'''
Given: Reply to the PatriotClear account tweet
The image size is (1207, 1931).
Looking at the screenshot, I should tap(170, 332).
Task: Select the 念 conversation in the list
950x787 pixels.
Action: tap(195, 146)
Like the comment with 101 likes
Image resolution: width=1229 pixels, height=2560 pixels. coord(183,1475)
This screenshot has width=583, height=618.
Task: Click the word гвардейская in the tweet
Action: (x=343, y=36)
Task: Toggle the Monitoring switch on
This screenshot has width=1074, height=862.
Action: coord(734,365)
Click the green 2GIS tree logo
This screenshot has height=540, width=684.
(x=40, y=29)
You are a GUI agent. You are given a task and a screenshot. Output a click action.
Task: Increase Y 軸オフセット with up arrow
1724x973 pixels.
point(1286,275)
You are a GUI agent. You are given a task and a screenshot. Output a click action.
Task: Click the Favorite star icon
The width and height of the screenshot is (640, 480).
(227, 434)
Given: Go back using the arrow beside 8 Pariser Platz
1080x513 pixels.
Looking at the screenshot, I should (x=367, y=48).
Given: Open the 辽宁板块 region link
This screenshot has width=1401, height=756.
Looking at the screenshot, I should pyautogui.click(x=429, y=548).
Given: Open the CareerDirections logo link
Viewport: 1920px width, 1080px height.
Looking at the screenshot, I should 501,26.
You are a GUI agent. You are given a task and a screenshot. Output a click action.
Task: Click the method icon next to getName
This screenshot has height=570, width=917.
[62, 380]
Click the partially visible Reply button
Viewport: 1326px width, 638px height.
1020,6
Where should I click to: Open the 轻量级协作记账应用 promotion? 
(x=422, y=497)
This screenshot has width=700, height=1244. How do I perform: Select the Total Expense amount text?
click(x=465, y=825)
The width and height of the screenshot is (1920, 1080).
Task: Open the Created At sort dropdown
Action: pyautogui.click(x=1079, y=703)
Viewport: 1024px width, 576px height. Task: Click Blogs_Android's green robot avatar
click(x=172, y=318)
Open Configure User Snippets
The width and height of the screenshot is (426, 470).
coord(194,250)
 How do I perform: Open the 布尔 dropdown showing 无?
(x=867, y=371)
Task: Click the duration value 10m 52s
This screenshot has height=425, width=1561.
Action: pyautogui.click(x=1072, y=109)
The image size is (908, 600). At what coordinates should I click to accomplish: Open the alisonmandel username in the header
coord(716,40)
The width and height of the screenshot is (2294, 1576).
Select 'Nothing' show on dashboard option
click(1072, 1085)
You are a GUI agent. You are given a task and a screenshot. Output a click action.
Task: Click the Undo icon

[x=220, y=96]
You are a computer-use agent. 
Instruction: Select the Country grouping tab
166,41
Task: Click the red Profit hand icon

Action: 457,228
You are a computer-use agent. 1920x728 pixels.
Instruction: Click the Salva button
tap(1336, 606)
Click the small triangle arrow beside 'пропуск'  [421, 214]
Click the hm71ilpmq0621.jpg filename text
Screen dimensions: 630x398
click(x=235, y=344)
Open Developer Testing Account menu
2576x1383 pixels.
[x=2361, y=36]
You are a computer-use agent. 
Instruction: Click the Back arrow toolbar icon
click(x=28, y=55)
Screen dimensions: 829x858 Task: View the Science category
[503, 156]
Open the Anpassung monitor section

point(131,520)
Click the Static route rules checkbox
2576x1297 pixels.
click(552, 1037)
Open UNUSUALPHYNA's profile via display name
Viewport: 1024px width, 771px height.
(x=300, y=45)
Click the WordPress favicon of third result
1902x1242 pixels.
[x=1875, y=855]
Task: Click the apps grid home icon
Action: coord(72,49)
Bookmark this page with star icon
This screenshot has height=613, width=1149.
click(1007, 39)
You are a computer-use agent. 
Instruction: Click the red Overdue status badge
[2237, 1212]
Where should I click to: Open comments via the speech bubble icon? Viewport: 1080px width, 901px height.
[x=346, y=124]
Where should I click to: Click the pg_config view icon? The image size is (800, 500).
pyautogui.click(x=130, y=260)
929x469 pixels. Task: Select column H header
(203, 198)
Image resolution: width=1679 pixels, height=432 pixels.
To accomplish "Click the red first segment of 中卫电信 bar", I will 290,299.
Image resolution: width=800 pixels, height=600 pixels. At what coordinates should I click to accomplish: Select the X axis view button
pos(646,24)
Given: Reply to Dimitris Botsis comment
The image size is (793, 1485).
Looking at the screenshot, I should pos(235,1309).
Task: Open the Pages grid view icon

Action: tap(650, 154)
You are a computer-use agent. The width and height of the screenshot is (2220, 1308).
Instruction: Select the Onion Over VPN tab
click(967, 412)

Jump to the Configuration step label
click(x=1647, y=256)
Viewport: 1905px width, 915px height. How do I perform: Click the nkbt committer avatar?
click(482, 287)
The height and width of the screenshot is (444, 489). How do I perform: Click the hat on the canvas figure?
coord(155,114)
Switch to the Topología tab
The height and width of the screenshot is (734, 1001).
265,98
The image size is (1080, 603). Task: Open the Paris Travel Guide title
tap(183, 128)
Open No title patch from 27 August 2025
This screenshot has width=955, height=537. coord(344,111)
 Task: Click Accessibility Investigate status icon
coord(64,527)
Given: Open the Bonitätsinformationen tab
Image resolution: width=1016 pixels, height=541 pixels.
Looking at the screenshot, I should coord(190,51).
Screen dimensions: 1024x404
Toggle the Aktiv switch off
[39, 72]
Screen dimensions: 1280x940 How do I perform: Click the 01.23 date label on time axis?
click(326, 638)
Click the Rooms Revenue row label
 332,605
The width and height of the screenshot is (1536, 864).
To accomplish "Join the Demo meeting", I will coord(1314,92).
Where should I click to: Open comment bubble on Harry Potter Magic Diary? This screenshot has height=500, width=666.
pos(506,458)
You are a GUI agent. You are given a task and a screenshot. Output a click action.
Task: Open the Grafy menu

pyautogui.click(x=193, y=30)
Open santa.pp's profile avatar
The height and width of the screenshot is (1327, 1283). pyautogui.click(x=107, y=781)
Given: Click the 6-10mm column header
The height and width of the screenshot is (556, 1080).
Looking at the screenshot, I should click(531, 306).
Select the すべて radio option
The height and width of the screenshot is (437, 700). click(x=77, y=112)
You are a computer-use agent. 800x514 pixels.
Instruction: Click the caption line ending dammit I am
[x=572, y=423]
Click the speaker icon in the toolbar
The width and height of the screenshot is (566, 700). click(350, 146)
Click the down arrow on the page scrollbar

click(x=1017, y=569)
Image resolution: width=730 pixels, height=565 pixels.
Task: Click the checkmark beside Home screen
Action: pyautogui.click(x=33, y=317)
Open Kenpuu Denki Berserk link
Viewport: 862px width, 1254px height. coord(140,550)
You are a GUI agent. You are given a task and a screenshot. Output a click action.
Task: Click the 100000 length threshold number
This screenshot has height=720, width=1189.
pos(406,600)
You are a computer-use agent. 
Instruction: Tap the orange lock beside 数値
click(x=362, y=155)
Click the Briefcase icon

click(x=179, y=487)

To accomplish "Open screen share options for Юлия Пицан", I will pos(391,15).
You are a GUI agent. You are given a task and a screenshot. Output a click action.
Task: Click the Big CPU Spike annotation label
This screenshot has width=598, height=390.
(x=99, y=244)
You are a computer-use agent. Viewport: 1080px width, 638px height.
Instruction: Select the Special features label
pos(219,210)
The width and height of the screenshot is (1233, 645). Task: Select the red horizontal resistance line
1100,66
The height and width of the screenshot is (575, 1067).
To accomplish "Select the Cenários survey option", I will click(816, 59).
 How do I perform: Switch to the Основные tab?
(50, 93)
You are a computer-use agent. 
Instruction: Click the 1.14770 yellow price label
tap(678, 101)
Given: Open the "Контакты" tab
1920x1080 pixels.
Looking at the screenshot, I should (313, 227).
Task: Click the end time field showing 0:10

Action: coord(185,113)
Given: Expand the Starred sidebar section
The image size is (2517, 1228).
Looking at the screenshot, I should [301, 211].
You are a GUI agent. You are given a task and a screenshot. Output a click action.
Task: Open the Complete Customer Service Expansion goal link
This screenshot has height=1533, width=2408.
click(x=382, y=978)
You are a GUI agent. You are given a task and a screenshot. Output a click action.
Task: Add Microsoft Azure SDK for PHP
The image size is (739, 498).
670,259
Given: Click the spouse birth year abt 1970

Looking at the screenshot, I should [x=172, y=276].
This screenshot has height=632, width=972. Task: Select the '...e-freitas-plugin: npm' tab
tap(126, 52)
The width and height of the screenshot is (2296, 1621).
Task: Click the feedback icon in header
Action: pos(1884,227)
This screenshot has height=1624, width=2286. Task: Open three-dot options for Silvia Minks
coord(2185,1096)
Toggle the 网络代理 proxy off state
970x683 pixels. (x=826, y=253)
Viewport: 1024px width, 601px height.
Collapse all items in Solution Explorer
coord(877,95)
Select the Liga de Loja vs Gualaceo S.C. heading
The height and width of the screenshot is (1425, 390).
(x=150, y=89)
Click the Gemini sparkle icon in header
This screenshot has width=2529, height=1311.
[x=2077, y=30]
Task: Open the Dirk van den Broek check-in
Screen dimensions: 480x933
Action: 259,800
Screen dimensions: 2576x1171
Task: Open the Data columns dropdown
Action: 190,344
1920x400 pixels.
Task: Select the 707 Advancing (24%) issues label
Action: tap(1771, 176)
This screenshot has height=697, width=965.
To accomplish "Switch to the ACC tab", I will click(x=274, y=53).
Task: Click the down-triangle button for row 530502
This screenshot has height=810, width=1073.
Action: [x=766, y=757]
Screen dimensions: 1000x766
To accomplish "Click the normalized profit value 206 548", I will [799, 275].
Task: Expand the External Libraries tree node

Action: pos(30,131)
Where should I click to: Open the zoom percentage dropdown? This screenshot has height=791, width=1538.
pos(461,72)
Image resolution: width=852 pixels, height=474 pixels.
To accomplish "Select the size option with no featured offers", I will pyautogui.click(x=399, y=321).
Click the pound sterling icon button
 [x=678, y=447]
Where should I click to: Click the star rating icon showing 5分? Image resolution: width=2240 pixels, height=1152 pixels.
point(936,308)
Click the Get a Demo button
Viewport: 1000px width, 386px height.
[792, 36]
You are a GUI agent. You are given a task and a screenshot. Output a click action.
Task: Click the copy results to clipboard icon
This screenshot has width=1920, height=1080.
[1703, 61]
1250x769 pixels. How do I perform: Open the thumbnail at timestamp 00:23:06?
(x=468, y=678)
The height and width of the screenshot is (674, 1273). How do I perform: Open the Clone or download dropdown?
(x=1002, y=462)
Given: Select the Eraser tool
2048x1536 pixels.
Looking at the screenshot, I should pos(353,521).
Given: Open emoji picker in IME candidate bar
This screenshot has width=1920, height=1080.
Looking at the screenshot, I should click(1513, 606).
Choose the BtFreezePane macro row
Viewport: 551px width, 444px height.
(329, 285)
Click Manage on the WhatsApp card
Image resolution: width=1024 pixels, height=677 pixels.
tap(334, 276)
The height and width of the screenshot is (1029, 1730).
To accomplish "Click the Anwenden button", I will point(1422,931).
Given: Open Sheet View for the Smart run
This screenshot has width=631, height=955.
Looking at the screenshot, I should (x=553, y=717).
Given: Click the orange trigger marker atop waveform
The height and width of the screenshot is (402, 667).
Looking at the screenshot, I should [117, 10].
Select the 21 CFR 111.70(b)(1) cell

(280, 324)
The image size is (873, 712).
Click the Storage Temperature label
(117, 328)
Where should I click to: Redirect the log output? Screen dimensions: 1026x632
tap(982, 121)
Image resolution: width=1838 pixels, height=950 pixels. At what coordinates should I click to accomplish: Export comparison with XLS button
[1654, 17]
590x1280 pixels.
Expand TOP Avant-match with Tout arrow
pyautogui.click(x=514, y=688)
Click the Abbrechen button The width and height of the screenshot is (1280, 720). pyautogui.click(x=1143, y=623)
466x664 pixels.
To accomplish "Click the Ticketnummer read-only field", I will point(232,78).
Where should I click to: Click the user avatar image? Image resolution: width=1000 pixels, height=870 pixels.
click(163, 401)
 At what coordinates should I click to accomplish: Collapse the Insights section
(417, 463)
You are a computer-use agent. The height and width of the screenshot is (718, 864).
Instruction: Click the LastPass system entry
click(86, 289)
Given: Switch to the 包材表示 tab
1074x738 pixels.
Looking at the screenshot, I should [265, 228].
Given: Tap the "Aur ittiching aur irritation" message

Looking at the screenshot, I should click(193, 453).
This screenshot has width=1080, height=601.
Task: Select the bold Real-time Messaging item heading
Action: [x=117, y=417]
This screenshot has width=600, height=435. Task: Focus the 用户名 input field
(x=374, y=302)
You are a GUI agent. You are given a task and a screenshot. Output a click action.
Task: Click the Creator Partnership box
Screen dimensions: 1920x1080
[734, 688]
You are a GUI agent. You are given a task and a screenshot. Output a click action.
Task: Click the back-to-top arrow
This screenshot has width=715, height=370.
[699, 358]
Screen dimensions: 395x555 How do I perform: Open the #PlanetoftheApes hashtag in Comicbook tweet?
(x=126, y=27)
'''
_JOB_
Copy the records above word for word, from the first line through the line containing "Action: tap(195, 146)", including that line.

_EXERCISE SOLUTION_
Given: Reply to the PatriotClear account tweet
The image size is (1207, 1931).
Looking at the screenshot, I should tap(170, 332).
Task: Select the 念 conversation in the list
950x787 pixels.
Action: tap(195, 146)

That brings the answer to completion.